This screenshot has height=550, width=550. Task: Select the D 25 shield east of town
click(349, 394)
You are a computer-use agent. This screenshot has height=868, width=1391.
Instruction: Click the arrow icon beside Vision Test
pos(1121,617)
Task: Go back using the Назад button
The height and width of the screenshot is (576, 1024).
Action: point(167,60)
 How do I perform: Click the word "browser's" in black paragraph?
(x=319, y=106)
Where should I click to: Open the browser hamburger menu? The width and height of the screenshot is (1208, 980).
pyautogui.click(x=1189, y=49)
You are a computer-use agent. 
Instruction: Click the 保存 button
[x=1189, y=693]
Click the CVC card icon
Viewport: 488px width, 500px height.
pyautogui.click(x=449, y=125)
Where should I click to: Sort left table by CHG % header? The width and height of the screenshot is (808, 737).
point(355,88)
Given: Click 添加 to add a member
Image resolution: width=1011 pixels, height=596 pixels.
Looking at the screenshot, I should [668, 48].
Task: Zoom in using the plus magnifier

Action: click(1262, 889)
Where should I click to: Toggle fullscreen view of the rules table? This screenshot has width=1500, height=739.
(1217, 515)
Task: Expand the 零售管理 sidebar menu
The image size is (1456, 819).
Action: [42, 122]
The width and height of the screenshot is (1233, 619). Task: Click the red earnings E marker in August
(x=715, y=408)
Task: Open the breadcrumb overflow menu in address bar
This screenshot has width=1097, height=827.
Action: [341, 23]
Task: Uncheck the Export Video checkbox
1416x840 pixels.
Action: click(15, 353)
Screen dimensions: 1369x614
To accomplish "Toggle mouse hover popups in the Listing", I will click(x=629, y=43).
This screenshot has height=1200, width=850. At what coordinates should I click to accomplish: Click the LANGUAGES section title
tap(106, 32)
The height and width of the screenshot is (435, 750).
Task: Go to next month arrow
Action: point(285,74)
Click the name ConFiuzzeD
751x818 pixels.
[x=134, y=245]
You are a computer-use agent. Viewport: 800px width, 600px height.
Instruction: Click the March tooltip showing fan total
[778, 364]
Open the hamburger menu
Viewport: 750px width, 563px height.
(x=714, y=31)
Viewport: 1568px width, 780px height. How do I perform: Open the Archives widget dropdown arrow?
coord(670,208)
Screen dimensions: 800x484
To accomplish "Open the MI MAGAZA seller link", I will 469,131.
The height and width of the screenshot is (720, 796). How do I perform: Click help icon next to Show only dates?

Required task: From the rows above, copy out every line that contains the word "button".

In response:
Task: Go back using the Назад button
Instruction: Click the 保存 button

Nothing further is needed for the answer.